** BEGIN Data supplied **

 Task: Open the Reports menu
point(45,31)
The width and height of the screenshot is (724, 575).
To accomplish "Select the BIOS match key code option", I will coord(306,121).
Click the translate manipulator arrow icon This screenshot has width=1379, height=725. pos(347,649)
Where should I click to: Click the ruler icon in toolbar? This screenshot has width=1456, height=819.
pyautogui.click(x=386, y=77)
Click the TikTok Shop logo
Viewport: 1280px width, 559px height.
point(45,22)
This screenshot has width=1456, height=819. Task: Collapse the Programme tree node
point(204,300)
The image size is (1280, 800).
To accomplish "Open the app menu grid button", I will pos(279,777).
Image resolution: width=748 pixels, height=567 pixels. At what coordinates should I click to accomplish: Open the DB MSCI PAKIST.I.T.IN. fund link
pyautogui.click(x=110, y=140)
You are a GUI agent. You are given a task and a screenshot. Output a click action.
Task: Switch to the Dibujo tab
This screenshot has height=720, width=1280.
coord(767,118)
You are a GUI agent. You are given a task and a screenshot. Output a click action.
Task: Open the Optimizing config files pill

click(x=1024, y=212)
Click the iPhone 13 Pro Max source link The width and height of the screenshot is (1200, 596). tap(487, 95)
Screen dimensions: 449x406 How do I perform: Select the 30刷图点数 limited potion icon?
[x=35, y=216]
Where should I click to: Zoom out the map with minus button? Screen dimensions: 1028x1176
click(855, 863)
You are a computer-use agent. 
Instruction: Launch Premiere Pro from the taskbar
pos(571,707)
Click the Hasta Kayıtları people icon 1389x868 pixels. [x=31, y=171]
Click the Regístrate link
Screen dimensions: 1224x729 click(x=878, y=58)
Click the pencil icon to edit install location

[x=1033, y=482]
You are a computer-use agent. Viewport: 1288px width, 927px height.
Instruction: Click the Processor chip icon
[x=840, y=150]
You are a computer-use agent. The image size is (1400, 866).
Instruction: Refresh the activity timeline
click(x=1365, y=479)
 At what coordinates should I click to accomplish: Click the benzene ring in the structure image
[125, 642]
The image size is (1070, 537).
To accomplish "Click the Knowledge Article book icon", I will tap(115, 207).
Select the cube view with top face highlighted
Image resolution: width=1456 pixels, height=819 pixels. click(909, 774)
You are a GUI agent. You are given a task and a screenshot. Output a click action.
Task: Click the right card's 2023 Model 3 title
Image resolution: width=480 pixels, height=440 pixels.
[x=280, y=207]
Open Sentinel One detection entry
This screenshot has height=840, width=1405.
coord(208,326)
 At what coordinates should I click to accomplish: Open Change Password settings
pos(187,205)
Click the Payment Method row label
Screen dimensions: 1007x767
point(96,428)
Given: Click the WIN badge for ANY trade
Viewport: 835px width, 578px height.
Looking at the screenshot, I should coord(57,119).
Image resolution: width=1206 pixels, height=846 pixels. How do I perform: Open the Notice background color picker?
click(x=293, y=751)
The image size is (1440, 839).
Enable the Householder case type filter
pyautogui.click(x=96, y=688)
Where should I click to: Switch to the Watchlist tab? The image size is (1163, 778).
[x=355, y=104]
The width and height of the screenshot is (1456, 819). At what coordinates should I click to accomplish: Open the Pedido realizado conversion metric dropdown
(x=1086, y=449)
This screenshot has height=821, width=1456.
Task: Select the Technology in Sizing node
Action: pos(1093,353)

** END Data supplied **

> Problem statement
Rewrite the entries from the start through the line containing "Click the translate", inclusive, with "Reports menu" changed to "Settings menu" and everything else left the same.

> Task result
 Task: Open the Settings menu
point(45,31)
The width and height of the screenshot is (724, 575).
To accomplish "Select the BIOS match key code option", I will coord(306,121).
Click the translate manipulator arrow icon This screenshot has width=1379, height=725. pos(347,649)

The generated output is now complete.